Top Customer Reviews

By Jeffrey Leach HALL OF FAME on March 3, 2005
Format: DVD
I must say I was extremely excited when I finally sat down to watch "Flavia the Heretic." I first heard about the film years ago, back when DVD was first coming out and the only way to see films like this was to buy massively expensive first run VHS tapes or low quality dupes. The word on the street about Florinda Bolkan's epic nunsploitation flick was uniformly good. Most reviewers commented on the bizarre gore sequences, sequences renown for being over the top in the brutality department. And since I enjoyed Bolkan's odd performance as a tormented gypsy in Lucio Fulci's giallo "Don't Torture a Duckling," I figured giving this film a look was a no-brainer. Well, there is good and bad with "Flavia the Heretic." Bolkan's turn as a tormented nun is quite good and well worth watching. Regrettably, the gore isn't as disturbing as others said--at least not for me. Then again I've seen so many gore flicks that I'm probably jaded to most of this stuff. Whatever the case, "Flavia the Heretic" does succeed wildly on one important point: the movie is far, FAR better than "The Other Hell," hack director Bruno Mattei's banal contribution to the nunsploitation genre.

Through the eyes of Flavia Gaetani (Bolkan) we learn that fifteenth century Italy is not an amenable place for a young woman.
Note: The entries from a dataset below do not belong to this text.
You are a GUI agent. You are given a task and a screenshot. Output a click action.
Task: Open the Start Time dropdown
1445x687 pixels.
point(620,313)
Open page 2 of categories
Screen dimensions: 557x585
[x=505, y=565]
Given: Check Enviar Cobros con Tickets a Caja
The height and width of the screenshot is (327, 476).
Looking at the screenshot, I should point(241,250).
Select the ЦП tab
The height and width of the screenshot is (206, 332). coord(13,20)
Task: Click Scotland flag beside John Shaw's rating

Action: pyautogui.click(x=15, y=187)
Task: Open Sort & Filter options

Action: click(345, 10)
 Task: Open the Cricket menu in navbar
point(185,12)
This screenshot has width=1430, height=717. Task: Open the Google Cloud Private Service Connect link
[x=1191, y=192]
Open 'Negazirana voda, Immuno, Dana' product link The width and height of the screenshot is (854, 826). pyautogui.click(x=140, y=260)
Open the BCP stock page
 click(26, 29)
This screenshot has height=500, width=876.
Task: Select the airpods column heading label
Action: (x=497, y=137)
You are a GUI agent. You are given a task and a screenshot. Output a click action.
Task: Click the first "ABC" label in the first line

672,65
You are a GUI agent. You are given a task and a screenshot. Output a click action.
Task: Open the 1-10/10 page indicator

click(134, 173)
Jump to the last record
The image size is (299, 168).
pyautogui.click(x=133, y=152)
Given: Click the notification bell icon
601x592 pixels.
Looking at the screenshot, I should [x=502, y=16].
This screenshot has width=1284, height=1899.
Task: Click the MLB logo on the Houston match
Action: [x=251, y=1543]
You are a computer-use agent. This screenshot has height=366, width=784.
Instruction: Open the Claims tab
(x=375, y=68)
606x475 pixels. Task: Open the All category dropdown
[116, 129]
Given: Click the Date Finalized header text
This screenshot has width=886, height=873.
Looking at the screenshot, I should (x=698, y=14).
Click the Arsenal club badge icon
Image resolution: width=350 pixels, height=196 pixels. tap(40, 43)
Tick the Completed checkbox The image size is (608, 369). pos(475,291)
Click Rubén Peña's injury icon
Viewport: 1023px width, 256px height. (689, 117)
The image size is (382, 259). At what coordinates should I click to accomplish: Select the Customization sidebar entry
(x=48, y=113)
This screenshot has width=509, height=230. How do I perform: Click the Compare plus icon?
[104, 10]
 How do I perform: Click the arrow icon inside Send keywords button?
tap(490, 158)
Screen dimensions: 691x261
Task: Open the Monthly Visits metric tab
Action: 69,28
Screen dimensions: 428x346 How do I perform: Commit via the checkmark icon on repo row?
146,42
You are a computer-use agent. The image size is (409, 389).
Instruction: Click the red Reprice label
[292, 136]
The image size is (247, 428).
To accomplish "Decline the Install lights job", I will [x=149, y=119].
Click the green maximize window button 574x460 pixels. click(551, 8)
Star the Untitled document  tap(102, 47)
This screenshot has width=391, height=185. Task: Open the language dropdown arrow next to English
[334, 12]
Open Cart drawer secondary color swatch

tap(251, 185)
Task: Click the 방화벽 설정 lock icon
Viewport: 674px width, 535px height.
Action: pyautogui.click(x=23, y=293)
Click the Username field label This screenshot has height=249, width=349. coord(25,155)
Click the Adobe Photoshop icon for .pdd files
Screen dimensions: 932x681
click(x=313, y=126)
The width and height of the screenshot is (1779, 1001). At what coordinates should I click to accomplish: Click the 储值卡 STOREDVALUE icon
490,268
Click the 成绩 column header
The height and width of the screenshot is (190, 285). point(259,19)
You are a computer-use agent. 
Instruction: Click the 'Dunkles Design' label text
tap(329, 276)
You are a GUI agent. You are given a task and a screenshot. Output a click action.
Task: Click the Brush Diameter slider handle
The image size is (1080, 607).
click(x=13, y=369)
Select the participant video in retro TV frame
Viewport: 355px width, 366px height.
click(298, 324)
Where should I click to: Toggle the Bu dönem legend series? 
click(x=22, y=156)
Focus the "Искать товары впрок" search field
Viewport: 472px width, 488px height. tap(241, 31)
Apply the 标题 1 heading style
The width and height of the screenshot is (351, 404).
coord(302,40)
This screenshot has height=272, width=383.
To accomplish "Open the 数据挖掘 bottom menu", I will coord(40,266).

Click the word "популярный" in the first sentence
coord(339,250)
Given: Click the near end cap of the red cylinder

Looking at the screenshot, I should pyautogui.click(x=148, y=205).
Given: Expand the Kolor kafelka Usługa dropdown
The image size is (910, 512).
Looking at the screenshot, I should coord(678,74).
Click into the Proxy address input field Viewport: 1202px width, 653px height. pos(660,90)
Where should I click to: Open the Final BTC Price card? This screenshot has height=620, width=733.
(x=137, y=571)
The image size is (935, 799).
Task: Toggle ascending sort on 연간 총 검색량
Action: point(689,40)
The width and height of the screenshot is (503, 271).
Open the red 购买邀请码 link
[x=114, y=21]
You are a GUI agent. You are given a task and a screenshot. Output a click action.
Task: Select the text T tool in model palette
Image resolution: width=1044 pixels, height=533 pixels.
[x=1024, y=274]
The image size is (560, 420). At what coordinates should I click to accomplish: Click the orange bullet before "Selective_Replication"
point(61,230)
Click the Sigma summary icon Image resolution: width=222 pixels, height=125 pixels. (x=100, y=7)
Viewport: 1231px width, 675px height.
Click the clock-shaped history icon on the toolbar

The problems start when young Flavia witnesses the aftermath of a battle between Muslim invaders and her father's military forces. A wounded soldier has the temerity to make eye contact with the young girl, even smiles at her, before Flavia's father sees the two looking at each other and murders the Muslim in a fit of rage. So much for young love. The result of this innocuous exchange sees our young heroine ushered into a convent for life.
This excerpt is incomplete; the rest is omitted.